小首を傾げるルイン。少年も、いつもより少し弱っていたらしい。明るく輝いていた金色の瞳が、わずかに伏せられる。


「……俺さ、一応王族の血、引いてんだと。ま、普段はテキトーに他の名前とか生い立ち名乗ってんだ。……あんまり、お袋の最期とか考えたくなくてよ」


彼の母親は、娼婦だった。かつては貴族だったのだとも言っていたが、見る影もなく、どこまでが本当の話かもわからない。

あんたは王様の血が流れているんだよ、などと何度も語りながら、孤独に病で、痩せ細って死んだ。


だから、彼には教養がある。

覚えるのが人よりやけに早かったのもあり、今では多数の言語を使いこなして多くの土地を巡っている。


赤毛というのはあまり良い目で見られない。

だからこそ身寄りのない少年は、幼いながらに悪事にも手を染めてきた。南方から来た盗賊団と一緒にいたことすらある。

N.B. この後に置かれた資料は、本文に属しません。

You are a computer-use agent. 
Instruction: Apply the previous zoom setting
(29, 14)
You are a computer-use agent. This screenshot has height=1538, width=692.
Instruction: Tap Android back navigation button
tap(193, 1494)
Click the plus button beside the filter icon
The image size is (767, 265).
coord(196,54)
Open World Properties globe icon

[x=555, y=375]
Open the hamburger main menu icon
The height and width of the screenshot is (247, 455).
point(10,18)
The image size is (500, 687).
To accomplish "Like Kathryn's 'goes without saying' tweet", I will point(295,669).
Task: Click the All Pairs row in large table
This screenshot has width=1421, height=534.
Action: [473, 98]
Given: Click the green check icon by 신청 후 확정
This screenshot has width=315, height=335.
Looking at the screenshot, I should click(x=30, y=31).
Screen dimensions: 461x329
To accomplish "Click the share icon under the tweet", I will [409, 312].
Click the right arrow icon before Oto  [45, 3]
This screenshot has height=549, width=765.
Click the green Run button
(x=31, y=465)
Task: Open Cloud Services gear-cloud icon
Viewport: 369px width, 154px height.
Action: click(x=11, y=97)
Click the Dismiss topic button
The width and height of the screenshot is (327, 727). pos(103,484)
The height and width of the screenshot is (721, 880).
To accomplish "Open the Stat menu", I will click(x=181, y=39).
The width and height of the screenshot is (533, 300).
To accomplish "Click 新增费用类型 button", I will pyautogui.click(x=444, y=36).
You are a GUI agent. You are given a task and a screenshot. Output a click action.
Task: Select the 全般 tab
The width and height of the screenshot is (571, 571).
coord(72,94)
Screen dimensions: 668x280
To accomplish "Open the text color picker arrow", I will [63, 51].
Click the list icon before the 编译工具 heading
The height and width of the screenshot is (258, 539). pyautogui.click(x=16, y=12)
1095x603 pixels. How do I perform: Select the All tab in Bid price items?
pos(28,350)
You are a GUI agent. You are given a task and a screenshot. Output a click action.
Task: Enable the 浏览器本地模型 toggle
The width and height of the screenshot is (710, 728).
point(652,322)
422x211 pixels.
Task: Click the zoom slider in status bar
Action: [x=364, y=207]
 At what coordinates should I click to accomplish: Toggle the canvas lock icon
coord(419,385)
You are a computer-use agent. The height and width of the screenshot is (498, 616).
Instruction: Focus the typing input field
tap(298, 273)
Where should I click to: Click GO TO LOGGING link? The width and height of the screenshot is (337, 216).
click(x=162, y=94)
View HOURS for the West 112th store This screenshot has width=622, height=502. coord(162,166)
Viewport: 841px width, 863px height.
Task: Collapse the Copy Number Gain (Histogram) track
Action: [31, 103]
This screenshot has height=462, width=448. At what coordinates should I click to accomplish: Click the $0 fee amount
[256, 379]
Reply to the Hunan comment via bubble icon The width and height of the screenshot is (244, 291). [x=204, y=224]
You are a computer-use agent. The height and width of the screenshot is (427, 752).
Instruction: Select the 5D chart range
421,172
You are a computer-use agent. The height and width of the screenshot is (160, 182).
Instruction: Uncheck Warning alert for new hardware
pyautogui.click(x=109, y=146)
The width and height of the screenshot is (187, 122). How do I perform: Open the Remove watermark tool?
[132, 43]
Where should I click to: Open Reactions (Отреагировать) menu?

「……なーんか嫌な空気だと思ったら、パリに近ぇのか。……素通りして、アルザスあたりまで行っちまうか?いっそプロイセンとかの方まで行くのも悪かねぇ」


お前もついてくるか?とルインに語りかければ、懐くように手に擦り寄ってきた。


「かわいいなお前。ツバメ連れてるってのも、旅人って感じでいいかも?吟遊詩人か何かっぽいけどな」


ケラケラと笑いながら、赤毛の少年はルインを肩に乗せる。

少年の名はミゲル。過去を捨て、本来の名を嫌った彼は、多くの偽名を名乗っていた。

忘れたかったのだ。故郷であるバルセロナのことも、誇りとやらを抱えて死んでいった母親のことも。




「Strivia」の主人公、レヴィ・ストゥリビアのモデルであり、のちに「Andleta」の書き手となるミゲル・デ=アウストリア。

賢者や預言者の生まれ変わりと大仰な口を叩くのは、単に、「実は高貴な生まれ」という噂を覆い隠したかったのかもしれない。


「おっちゃん!この荷物どこ持ってくの?」

「フランクフルトだよ。乗ってくか坊主?」

「さすが男前は太っ腹なこって」

「褒めても何も出ねぇぞ!」


ミゲルの弁舌が気に入ったのか、旅の行商人は上機嫌で荷馬車を走らせた。